Clause 67. The stacked structure (275) of any of Clauses 57-66 wherein the second melting temperature (TM2) and the third melting temperature (TM3) are substantially the same.

Clause 68. The stacked structure (275) of any of Clauses 57-67 wherein the first thermoplastic substrate (210) and the second thermoplastic substrate (220) comprise polyether ether ketone.

Clause 69. The stacked structure (275) of any of Clauses 57-68 wherein first semicrystalline thermoplastic film (215) and the second semicrystalline thermoplastic film (225) comprise polyether ether ketone.

Clause 70. The stacked structure (275) of any of Clauses 57-69 wherein the first thermoplastic substrate (210) and the second thermoplastic substrate (220) comprise polyether ketone ketone.

Clause 71. The stacked structure (275) of any of Clauses 57-70 further comprising a third semicrystalline thermoplastic film (230) disposed between and in contact with both the first bonding surface (219) of the first co-consolidated structure (217) and the second bonding surface (229) of the second co-consolidated structure (227), said third semicrystalline thermoplastic film (230) comprising a polyaryletherketone material and having a fourth melting temperature (TM4).

Clause 72. The stacked structure (275) of Clause 71 wherein the fourth melting temperature (TM4) is substantially the same as the second melting temperature (TM2) and the third melting temperature (TM3).

Clause 73. The stacked structure (275) of Clause 71 or Clause 72 wherein the third semicrystalline thermoplastic film (230) comprises polyether ether ketone.

Clause 74. The stacked structure (275) of Clause 71 or Clause 72 wherein the third semicrystalline thermoplastic film (230) comprises polyether ketone ketone.

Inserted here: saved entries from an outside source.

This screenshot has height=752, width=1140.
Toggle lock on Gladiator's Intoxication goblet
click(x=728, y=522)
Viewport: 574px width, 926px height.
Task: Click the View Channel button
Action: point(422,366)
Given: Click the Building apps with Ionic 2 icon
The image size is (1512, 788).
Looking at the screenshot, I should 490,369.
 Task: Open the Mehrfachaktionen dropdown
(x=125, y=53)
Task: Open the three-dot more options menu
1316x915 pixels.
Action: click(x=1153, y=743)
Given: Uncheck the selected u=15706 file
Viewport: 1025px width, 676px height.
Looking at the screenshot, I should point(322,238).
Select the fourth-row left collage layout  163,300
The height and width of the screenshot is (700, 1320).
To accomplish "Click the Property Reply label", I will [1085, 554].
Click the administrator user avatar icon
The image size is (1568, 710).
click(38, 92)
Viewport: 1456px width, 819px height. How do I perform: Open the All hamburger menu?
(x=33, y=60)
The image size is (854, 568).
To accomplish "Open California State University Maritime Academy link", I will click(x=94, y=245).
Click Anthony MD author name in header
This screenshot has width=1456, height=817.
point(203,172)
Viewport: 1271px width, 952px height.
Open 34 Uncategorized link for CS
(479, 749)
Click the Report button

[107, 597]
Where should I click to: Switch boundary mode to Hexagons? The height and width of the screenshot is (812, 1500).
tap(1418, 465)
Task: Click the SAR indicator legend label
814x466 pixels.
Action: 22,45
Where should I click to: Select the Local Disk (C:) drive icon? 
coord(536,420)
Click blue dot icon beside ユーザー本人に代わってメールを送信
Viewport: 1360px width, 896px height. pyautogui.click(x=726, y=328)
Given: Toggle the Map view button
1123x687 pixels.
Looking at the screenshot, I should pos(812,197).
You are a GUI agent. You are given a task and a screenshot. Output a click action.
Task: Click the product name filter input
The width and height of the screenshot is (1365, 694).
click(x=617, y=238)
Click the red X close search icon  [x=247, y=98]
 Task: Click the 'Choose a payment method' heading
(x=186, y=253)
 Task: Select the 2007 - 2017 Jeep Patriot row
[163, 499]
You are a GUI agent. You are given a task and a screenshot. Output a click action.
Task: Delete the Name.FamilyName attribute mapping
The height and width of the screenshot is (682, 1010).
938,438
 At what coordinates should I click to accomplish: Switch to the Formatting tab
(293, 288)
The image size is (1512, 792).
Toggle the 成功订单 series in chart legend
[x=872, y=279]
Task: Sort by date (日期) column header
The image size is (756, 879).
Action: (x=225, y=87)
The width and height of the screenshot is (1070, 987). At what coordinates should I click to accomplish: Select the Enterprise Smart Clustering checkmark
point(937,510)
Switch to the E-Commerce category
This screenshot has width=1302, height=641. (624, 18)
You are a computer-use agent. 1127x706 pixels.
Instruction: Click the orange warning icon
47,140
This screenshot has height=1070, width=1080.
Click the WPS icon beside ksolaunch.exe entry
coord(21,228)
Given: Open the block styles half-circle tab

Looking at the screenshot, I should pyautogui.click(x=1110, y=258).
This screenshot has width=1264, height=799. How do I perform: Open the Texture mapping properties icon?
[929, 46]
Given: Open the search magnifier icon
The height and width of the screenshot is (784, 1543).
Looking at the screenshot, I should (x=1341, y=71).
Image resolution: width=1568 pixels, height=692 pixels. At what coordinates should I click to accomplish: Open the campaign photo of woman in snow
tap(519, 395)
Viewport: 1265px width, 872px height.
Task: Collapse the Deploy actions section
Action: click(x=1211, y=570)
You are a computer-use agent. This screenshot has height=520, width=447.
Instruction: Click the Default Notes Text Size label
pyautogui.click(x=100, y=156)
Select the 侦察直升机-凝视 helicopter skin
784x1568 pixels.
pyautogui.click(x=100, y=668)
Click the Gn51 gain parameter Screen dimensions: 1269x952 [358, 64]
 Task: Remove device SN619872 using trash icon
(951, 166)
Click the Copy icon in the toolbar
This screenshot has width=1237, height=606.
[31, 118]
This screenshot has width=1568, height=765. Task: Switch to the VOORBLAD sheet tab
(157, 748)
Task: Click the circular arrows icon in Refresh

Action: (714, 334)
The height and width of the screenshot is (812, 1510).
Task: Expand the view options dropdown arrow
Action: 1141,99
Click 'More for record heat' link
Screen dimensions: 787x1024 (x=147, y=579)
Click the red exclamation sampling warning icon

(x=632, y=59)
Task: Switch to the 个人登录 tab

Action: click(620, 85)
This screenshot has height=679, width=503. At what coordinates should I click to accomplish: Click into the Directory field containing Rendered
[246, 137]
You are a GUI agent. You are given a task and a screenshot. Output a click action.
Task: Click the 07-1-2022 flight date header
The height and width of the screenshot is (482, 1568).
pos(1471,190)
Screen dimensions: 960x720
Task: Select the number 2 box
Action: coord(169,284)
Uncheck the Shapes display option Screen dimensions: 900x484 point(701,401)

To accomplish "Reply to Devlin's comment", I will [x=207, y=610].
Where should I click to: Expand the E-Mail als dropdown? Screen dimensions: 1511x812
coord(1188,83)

Clause 75. The stacked structure (275) of Clause 71 or Clause 72 wherein the third semicrystalline thermoplastic film (230) comprises a blend of polyether ketone ketone and polyether ether ketone.

Different examples of the apparatus(es) and method(s) disclosed herein include a variety of components, features, and functionalities. It should be understood that the various examples of the apparatus(es) and method(s), disclosed herein, may include any of the components, features, and functionalities of any of the other examples of the apparatus(es) and method(s) disclosed herein in any combination.

Many modifications of examples, set forth herein, will come to mind of one skilled in the art, having the benefit of the teachings, presented in the foregoing descriptions and the associated drawings.

Therefore, it is to be understood that the subject matter, disclosed herein, is not to be limited to the specific examples illustrated and that modifications and other examples are intended to be included within the scope of the appended claims. Moreover, although the foregoing description and the associated drawings describe examples of the subject matter, disclosed herein, in the context of certain illustrative combinations of elements and/or functions, it should be appreciated that different combinations of elements and/or functions may be provided by alternative implementations without departing from the scope of the appended claims. Accordingly, parenthetical reference numerals in the appended claims are presented for illustrative purposes only and are not intended to limit the scope of the claimed subject matter to the specific examples provided herein.